Donald Clark said...

This has always also been a problem on campus. On MOOCs a number of alternatives have arisen as an alternative to unwieldy forums:
Google Hangouts
I have much wider and deeper access to groups than I ever had at University. Witness this useful dialogue.

Parke Muth said...

I have recently posted a piece on my experience with the MOOC highlighted in The New Yorker last week. Professor Nagy was kind enough to respond positively to my remarks about how MOOCs have the potential to return us to the origins of community and shared knowledge.


Unknown said...

Donald I think the forums are very usefull. Only a few people make posts, but many read them and help to resolve the quizes and assingnments. Is a good tool to more advances students and TAs share their knowledge specially in solving problems. Note that in a MOOC there are no practical classes and if someone can´t solve a problem himself there is nobody to ask.

e-purser said...

Interesting post Donald, thanks. I wouldn't generalise too much from it, but my own take on MOOC forums has been that compared to other options for discussion, they kind of suck... but they'd be ok if there was nothing better around of course.
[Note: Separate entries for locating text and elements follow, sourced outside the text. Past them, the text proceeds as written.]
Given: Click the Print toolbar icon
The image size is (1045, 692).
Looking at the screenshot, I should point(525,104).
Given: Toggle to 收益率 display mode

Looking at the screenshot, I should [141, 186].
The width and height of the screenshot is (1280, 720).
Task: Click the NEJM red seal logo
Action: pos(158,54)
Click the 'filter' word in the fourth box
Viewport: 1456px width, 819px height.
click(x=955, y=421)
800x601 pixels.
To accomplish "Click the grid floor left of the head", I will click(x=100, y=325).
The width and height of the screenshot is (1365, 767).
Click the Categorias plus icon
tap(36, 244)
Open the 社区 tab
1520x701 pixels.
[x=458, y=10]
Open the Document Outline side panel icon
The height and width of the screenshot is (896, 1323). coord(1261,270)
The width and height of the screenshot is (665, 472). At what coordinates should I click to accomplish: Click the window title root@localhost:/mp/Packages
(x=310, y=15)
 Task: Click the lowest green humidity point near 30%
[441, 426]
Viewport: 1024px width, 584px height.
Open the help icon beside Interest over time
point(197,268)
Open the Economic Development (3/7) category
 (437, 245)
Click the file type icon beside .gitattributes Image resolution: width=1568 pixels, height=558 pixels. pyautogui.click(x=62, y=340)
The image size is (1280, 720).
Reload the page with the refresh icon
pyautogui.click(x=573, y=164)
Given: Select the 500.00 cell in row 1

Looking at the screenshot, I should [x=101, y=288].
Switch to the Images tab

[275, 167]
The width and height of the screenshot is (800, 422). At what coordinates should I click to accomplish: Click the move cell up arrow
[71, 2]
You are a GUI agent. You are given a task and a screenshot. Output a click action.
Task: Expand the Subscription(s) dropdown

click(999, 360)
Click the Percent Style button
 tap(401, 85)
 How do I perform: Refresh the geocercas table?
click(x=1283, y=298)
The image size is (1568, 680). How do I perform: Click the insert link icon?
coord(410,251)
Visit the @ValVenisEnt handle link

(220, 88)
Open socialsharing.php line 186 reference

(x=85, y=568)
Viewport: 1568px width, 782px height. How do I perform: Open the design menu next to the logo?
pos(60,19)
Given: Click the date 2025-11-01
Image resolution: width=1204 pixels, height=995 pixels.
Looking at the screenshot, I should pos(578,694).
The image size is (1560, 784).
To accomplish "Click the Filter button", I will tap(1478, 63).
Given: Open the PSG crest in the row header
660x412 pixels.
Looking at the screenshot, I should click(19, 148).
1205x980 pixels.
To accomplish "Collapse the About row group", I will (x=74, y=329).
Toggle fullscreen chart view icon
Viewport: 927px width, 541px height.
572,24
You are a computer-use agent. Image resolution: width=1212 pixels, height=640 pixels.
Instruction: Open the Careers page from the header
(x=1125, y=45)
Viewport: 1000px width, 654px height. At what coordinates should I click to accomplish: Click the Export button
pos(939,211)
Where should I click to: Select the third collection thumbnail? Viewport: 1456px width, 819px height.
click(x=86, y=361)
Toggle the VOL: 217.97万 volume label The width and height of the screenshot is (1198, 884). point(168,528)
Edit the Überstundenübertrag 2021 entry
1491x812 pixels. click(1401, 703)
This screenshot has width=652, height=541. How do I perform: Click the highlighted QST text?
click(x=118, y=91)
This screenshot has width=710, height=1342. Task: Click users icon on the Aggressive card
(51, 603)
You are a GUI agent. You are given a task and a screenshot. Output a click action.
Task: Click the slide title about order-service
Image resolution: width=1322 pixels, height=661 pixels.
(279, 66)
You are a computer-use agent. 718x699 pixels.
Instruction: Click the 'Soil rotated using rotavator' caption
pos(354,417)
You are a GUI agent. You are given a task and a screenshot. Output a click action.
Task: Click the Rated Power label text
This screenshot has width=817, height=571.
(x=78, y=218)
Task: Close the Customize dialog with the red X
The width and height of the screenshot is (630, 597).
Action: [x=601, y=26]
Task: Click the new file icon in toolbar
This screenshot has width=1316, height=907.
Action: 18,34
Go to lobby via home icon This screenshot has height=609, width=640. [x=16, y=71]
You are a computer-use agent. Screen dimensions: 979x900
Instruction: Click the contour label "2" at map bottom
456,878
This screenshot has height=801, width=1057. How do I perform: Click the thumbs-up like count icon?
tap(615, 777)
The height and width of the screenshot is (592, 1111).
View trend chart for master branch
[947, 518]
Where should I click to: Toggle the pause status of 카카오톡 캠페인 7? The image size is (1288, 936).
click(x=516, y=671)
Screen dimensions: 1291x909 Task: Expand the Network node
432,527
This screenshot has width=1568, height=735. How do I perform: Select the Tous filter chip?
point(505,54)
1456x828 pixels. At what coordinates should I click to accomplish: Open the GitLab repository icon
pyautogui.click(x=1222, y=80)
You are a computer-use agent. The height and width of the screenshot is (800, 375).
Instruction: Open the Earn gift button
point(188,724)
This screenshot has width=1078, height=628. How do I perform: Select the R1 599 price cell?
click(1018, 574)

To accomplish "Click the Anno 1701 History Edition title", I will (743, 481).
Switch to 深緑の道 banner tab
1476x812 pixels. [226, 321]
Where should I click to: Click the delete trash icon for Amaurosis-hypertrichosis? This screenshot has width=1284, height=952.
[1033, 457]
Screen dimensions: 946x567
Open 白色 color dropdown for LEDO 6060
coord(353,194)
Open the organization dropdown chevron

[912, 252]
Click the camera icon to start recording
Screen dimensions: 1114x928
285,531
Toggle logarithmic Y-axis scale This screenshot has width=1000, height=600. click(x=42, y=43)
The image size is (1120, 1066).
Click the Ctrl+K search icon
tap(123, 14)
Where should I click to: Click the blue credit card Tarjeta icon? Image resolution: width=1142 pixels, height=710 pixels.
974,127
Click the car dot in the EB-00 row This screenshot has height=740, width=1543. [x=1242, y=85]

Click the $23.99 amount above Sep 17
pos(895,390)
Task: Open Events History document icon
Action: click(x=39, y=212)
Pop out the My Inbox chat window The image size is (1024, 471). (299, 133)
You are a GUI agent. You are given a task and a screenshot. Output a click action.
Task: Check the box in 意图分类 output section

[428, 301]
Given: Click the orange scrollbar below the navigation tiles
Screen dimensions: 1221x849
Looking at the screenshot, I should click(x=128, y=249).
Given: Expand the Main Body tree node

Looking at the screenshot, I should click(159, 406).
A few of us wrote up our experience of using social media and inter-connected blogs just after we did one of the Edinburgh Moocs (which was incidentally pretty much full of teachers actually, being a course about what digital culture means for education) - if you're interested, here's how we summarised experiences.: http://elearningeuropa.info/en/article/Realising-the-Potential-of-Peer-to-Peer-Learning%3A-Taming-a-MOOC-with-Social-Media and then specifically about blogging: http://elearningeuropa.info/en/article/Quad-blogging%3A-Promoting-Peer-to--Peer-Learning-in-a-MOOC

Leslie B. said...

I'm in a MOOC to find out what the experience is like. In mine, the professor is not an expert in field -- if he were teaching in my region, the accreditation people would not let him give this course as he does not have 18 graduate hours (he has BA, MA, and PhD but in other fields).

Result: the videos, quizzes, and discussion questions are useless, but these are required. If the discussion questions were good ones, the fora would be very interesting. The fora in this course that *are* interesting are the non-required ones. They are interesting because in them, people are discussing the problems with the course, how to manage them, how to get something out of the materials despite the situation. I have learned from these fora. Enterprising people have also created Facebook pages for the course and there, they are having useful discussions and sharing useful material.

Ideaon INC said...

The 10 surprises report is nice and thanks for sharing.